Although our personality traits may be both stable and potent, the consistency of our specific behaviors from one situation to the next is another matter. As Walter Mischel (1968, 2009) has pointed out, people do not act with predictable consistency. Mischel’s studies of college students’ conscientiousness revealed only a modest relationship between a student’s being conscientious on one occasion (say, showing up for class on time) and being similarly conscientious on another occasion (say, turning in assignments on time). If you’ve noticed how outgoing you are in some situations and how reserved you are in others, perhaps you’re not surprised.

The point to rememberAlthough our personality traits may be both stable and potent, the consistency of our specific behaviors from one situation to the next is another matter.

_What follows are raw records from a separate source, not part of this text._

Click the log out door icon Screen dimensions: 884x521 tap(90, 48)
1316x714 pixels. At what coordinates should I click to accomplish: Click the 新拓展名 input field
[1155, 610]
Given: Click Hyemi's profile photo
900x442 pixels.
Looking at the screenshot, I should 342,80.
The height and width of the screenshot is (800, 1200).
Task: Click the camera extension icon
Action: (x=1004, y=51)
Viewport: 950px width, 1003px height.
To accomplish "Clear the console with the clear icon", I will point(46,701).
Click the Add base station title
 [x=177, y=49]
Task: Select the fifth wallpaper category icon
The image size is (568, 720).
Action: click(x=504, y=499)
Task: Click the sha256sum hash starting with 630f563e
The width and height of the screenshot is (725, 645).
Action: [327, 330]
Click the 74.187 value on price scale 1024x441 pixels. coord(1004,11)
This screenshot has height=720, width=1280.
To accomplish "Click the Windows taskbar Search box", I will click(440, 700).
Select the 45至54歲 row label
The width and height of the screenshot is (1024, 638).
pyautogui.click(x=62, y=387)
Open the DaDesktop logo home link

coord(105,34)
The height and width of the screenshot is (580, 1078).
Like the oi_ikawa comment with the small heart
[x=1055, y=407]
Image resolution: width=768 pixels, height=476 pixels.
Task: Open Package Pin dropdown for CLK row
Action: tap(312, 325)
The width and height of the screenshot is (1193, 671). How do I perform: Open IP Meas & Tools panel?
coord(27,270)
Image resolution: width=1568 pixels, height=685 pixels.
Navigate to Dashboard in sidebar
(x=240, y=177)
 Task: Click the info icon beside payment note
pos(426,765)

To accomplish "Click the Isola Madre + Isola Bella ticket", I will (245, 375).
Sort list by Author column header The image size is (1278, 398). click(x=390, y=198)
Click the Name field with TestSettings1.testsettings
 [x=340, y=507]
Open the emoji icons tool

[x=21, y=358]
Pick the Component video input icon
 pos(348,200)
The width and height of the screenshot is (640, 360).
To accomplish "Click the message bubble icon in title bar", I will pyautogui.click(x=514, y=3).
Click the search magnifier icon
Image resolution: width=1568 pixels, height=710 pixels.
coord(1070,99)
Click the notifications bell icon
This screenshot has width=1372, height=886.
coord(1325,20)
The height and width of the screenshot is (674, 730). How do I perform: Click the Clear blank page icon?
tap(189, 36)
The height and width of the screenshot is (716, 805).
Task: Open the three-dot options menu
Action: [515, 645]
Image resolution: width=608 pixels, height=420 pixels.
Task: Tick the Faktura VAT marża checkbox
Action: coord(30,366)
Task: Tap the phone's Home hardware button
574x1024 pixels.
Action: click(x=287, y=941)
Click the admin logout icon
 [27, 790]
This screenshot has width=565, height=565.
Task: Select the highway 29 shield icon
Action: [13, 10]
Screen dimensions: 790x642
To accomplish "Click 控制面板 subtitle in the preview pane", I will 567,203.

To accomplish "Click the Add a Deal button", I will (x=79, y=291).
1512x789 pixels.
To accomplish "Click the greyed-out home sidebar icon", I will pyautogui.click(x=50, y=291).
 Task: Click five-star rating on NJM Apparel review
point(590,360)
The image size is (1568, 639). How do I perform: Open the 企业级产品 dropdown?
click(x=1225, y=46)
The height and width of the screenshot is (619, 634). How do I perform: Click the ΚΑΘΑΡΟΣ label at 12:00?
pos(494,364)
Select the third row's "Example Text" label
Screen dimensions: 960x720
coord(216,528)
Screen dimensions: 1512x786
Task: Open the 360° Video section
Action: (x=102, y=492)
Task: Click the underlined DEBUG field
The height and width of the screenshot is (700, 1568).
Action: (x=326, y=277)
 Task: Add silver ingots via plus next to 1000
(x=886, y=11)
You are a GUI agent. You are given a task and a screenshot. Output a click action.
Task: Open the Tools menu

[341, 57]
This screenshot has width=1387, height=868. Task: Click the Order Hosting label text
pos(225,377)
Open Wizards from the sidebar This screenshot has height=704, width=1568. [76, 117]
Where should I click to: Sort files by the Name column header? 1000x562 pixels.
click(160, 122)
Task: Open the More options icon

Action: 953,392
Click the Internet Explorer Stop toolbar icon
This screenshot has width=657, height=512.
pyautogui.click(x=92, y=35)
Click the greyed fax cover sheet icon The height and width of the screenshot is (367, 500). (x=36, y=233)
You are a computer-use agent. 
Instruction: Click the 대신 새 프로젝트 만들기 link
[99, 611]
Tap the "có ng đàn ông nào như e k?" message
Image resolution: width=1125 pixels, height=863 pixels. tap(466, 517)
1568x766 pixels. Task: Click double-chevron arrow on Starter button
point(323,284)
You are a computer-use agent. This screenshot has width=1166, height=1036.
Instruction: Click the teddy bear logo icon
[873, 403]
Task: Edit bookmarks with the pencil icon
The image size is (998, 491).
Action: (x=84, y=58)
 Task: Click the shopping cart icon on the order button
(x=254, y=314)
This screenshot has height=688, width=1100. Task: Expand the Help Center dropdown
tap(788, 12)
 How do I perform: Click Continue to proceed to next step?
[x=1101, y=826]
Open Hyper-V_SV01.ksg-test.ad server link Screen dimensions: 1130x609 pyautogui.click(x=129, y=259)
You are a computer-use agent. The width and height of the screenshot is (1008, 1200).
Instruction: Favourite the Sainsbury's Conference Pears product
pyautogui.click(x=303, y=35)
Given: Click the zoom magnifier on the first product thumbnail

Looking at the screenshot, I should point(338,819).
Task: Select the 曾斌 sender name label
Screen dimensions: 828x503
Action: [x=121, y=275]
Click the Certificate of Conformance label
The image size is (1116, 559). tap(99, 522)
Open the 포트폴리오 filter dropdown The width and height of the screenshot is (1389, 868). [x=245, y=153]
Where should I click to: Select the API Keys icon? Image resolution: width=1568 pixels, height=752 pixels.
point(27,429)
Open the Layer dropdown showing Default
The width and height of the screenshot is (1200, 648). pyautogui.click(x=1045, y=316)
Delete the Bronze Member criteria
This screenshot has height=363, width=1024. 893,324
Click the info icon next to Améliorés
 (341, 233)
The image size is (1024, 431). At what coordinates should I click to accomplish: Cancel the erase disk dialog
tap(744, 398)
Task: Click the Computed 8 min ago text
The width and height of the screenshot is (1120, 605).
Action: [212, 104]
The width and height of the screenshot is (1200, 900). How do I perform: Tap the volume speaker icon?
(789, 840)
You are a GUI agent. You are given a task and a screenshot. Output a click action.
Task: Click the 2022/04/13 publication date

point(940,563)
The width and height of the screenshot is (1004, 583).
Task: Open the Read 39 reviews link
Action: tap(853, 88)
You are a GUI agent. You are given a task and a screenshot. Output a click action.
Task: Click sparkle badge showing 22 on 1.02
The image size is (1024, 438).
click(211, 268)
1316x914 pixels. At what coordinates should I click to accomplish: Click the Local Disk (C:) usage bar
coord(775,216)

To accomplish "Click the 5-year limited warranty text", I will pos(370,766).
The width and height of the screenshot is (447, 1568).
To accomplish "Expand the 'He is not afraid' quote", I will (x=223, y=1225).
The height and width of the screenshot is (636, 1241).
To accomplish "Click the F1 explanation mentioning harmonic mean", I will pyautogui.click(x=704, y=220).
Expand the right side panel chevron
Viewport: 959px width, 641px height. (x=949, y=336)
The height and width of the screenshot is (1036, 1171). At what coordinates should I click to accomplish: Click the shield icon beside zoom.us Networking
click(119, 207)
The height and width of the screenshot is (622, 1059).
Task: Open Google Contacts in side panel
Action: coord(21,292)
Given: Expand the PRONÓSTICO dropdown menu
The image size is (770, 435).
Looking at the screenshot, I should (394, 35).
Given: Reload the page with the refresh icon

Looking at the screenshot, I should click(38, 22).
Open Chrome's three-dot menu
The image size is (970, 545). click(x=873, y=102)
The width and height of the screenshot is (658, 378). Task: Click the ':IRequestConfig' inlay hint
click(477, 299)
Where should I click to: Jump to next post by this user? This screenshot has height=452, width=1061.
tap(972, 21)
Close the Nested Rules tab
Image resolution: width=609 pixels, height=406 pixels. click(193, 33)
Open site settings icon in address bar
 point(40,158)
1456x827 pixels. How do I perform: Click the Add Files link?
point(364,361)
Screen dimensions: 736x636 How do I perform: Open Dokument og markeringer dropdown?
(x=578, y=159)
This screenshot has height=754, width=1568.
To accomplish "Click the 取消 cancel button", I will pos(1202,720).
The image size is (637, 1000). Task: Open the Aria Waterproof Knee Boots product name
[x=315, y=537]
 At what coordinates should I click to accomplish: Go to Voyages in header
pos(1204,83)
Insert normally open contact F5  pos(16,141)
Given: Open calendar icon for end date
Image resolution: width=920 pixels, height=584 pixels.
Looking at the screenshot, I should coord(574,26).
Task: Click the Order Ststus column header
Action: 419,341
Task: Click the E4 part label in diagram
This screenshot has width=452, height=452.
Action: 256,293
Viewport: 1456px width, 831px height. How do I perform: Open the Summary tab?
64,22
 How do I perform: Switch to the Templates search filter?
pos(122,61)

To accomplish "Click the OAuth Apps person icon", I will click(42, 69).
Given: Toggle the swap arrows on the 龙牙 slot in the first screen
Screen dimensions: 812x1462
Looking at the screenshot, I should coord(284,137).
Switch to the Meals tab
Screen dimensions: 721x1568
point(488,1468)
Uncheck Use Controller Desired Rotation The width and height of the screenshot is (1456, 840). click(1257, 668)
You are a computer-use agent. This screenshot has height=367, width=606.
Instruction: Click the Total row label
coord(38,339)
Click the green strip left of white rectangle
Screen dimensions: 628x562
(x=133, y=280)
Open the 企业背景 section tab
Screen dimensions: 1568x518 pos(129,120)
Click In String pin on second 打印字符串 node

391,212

This inconsistency in behaviors also makes personality test scores weak predictors of behaviors. People’s scores on an extraversion test, for example, do not neatly predict how sociable they actually will be on any given occasion. If we remember this, says Mischel, we will be more cautious about labeling and pigeonholing individuals. Years in advance, science can tell us the phase of the Moon for any given date. A day in advance, meteorologists can often predict the weather. But we are much further from being able to predict how you will feel and act tomorrow.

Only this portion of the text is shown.